** What is required **
Identify all lines in the data containing the string "will". Copy them out.

** Entries provided **
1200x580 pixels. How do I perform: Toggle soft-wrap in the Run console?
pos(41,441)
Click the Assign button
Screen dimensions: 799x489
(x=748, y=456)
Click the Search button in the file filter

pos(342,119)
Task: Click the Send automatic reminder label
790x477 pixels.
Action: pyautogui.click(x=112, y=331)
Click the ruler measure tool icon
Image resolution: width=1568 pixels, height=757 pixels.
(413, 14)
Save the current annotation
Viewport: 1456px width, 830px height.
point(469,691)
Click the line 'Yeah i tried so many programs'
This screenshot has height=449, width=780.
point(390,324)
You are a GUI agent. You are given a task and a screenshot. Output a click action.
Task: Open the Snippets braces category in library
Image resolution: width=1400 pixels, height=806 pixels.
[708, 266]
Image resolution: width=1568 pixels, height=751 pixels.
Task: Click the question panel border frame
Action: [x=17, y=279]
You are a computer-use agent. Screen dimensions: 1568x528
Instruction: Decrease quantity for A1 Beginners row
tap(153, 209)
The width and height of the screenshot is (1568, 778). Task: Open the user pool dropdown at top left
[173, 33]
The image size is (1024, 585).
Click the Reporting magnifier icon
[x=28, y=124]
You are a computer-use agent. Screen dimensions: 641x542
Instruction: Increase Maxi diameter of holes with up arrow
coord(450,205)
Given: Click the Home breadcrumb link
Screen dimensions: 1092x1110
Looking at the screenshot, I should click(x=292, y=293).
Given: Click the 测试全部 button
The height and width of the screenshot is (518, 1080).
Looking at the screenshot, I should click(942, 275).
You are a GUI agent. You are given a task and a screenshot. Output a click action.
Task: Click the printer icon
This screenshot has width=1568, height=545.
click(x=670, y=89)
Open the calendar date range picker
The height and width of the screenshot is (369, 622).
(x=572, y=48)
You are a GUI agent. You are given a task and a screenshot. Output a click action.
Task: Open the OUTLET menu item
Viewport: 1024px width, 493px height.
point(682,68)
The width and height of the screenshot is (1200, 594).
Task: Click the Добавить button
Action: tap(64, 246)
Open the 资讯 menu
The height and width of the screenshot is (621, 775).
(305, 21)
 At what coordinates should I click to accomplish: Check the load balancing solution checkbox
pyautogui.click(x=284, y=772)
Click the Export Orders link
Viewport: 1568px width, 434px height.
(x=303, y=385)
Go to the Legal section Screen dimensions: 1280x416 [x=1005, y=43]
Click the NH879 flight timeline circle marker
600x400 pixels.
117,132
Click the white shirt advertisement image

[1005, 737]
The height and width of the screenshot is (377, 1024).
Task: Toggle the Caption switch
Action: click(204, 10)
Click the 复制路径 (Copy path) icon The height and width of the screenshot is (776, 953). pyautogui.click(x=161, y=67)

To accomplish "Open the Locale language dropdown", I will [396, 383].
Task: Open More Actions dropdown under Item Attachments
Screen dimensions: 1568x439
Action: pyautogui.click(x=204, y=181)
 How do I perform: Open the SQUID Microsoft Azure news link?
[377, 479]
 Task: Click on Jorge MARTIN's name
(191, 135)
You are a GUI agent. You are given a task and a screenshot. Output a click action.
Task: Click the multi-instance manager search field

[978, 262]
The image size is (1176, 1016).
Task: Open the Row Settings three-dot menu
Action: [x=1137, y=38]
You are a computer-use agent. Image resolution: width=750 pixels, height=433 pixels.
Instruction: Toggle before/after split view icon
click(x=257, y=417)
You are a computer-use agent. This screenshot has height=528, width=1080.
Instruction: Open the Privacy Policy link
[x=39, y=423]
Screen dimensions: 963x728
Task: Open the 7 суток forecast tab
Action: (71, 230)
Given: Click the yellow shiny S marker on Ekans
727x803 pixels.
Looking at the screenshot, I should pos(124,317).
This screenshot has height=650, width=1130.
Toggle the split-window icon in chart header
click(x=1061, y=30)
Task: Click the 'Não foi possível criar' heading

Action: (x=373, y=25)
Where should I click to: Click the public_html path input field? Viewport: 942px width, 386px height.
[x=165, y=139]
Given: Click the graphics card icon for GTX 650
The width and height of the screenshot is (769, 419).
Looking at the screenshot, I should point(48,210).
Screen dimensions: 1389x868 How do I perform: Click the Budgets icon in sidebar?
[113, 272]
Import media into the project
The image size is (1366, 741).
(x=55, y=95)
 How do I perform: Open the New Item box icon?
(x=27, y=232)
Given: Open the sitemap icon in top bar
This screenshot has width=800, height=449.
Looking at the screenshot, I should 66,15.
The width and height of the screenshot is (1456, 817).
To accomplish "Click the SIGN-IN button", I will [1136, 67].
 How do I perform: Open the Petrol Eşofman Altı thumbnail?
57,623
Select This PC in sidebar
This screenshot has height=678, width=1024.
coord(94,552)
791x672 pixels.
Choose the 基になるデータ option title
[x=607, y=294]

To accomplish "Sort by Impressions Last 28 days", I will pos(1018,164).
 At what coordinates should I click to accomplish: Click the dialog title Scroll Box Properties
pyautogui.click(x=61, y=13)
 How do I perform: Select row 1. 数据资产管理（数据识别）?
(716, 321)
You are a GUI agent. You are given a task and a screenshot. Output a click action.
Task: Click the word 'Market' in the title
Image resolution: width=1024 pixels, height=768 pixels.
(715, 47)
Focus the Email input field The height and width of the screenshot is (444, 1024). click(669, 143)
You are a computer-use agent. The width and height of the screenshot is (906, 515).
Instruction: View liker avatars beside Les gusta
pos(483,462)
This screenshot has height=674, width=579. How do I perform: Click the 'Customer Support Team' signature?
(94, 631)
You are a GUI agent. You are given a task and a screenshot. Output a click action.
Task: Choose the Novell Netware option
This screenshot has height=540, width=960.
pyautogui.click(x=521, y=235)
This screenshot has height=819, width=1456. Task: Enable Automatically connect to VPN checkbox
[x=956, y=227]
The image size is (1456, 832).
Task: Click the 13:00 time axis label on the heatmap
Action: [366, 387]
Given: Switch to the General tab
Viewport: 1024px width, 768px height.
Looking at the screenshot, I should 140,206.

** Task answer **
To accomplish "Open the Locale language dropdown", I will [396, 383].
To accomplish "Click the SIGN-IN button", I will [1136, 67].
To accomplish "Sort by Impressions Last 28 days", I will pos(1018,164).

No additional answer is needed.